I have setup a headless home server using FreeBSD 8.1-Release (GENERIC) running on an Intel D510MO Mini-ITX system which came with onboard graphics hardware.

I am now curious, whether it is possible to completely deactivate this onboard graphics hardware somehow by software, since no monitor is connected (I even don't have one, that could be connected).

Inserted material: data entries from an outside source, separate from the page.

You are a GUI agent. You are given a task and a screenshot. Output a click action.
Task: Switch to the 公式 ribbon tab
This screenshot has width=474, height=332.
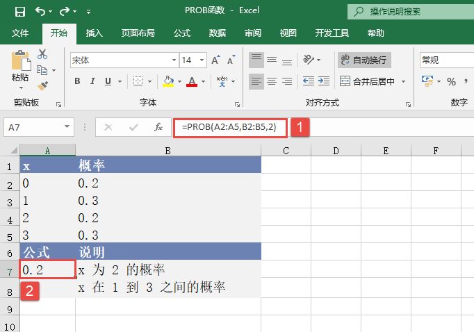[182, 33]
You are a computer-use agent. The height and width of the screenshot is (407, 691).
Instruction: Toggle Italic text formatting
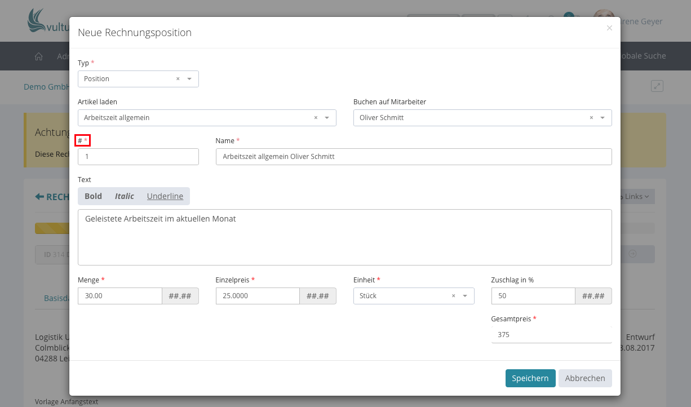[x=125, y=196]
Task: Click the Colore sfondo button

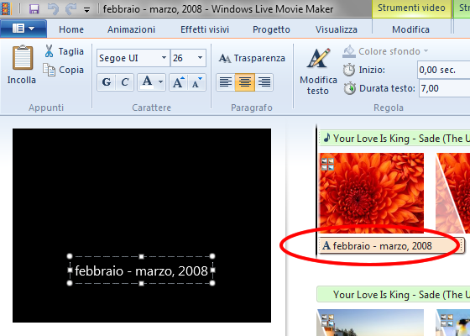Action: coord(385,51)
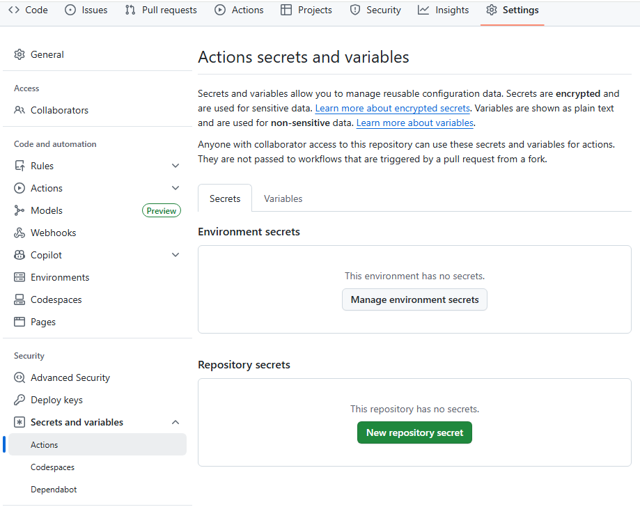
Task: Click the Codespaces icon under Code and automation
Action: (19, 299)
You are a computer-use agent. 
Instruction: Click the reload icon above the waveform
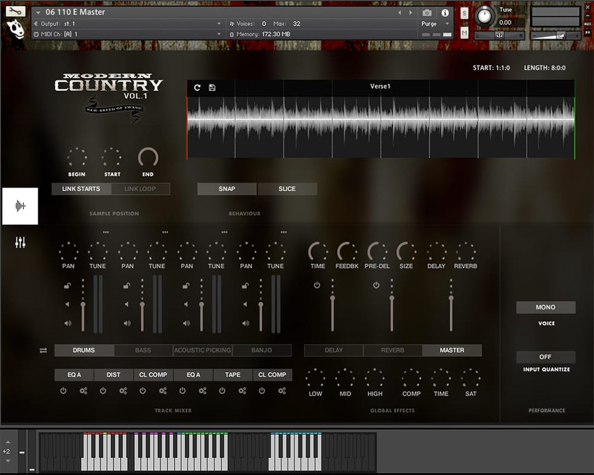197,88

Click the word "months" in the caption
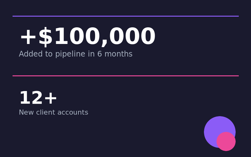pos(119,54)
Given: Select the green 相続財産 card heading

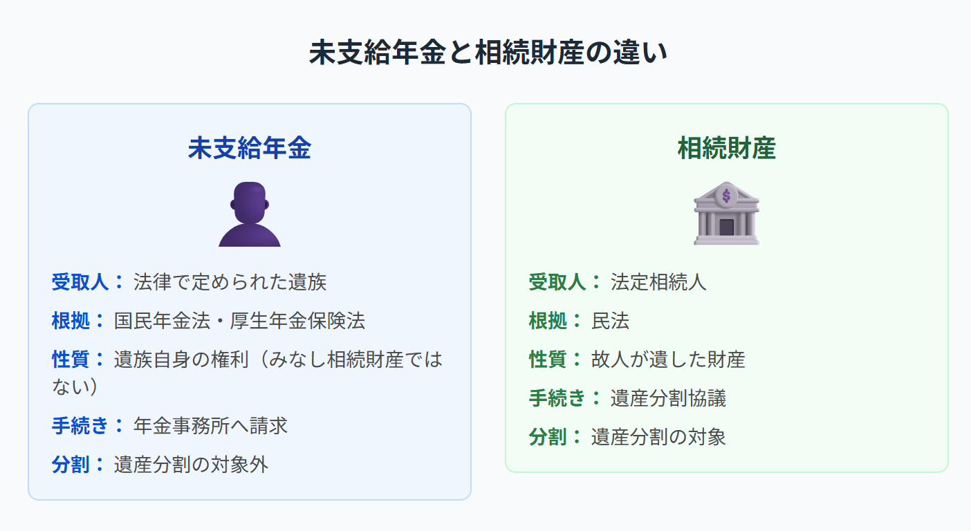Looking at the screenshot, I should 726,149.
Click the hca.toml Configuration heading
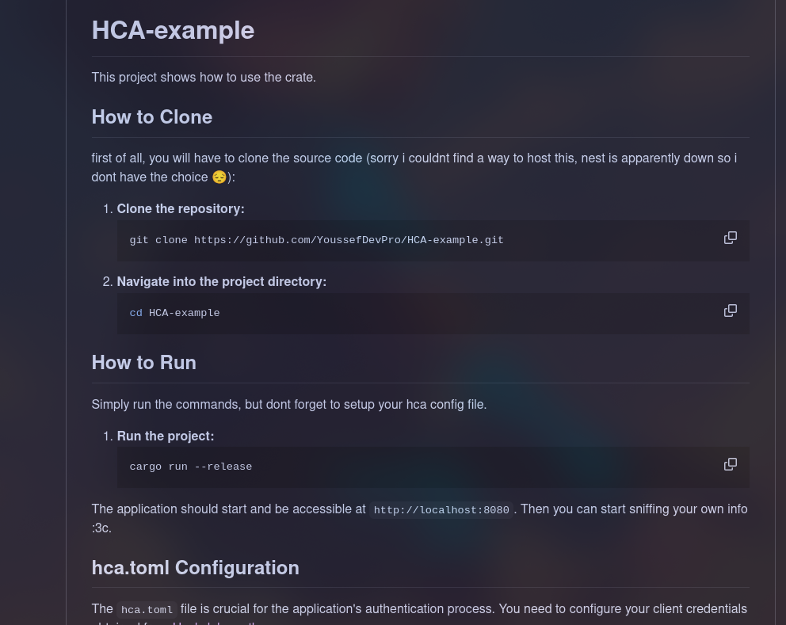786x625 pixels. pos(195,568)
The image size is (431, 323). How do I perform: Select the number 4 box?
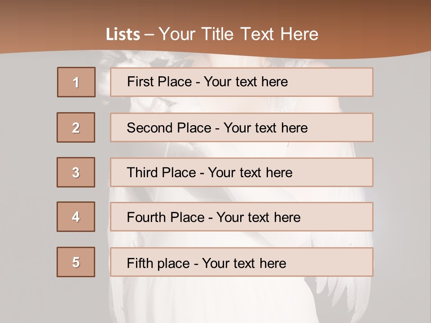pyautogui.click(x=76, y=217)
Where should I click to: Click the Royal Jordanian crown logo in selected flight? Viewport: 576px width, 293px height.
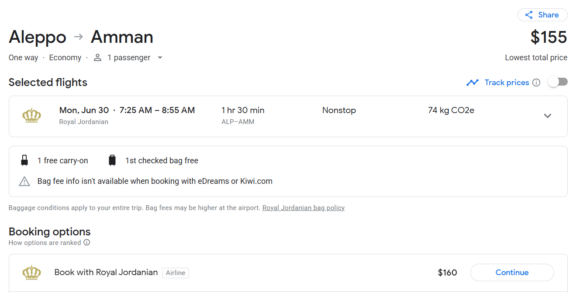point(31,116)
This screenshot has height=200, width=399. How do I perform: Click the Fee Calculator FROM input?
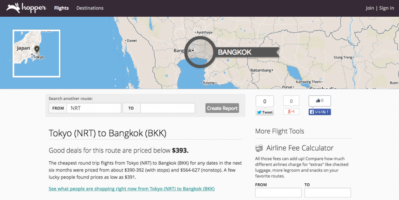278,193
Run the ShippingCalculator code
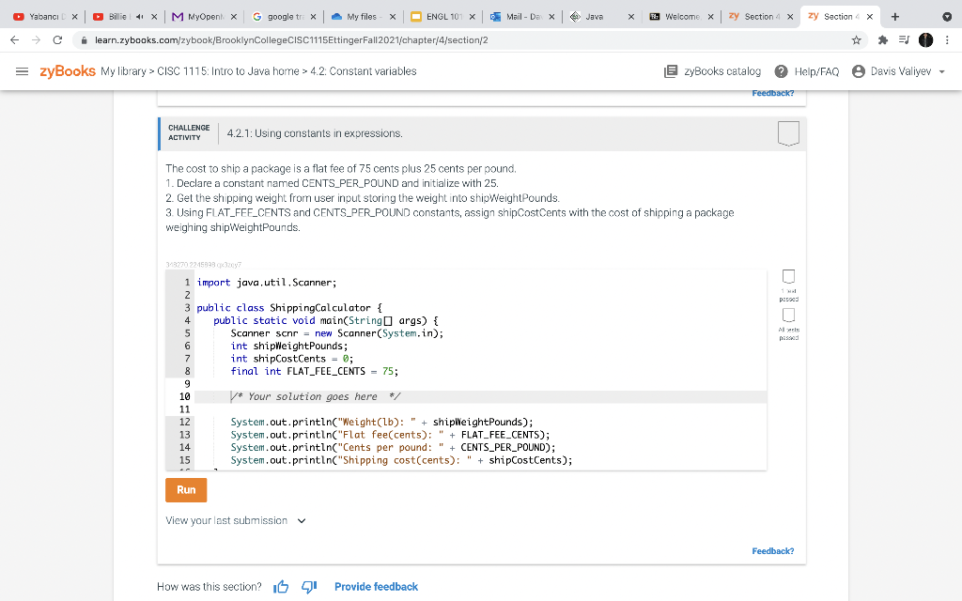The image size is (962, 601). (x=185, y=489)
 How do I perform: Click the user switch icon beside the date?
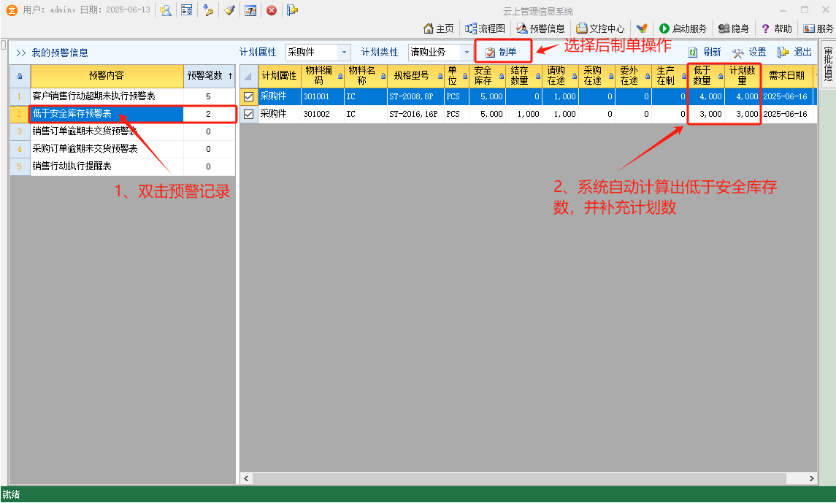click(166, 10)
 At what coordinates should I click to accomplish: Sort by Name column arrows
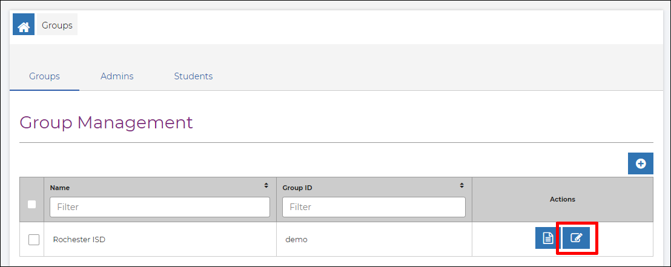pos(266,186)
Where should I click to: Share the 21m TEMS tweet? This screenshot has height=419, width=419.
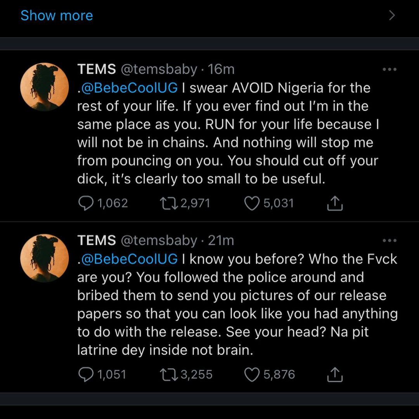(x=335, y=374)
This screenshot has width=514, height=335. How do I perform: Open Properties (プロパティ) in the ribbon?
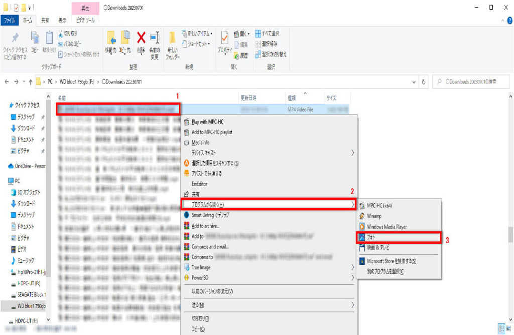[224, 40]
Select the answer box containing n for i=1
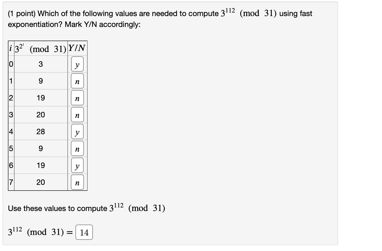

I would expect from such a measure, that there might be less heat formation within the system, so that I could throttle down venting, and I would also like to gain back the memory that is taken from the system memory and reserved for the graphics hardware.

Is this possible?

If yes, how can this be achieved?

Best regards

Rolf


----------



## vermaden (Feb 17, 2011)

Even servers have (very poor) graphics cards installed, like Matrox G200eW or AMD/ATI FireGL, leave it as it is.

The only thing You can do is to go into the BIOS and limit amount of 'stolen' memory from RAM for integrated card to minimum.


----------



## jem (Feb 17, 2011)

I've got the D510MO board too.

The graphics is actually integrated into the CPU on the Atom D510, so I doubt very much that you can disable it.

According to my kernel boot messages, only 8MB of RAM is "stolen" for graphics use:


```
CPU: Intel(R) Atom(TM) CPU D510   @ 1.66GHz (1686.69-MHz K8-class CPU)
...
agp0: <Intel Pineview SVGA controller> on vgapci0
agp0: detected [RED]8188k[/RED] stolen memory
agp0: aperture size is 256M
```


----------



## mk (Feb 17, 2011)

>>I have setup a topless home server 
You mean headless, topless is something.. well..summer girls beaches..


----------



## Zare (Feb 17, 2011)

I want a topless home server too! :e


----------



## Anonymous (Feb 17, 2011)

@mk
thank you very much for pointing me to the correct jargon. I changed already my message accordingly.

@Zare
my server is headless AND it is still topless. Does, your server behave strange without a bikini top?


----------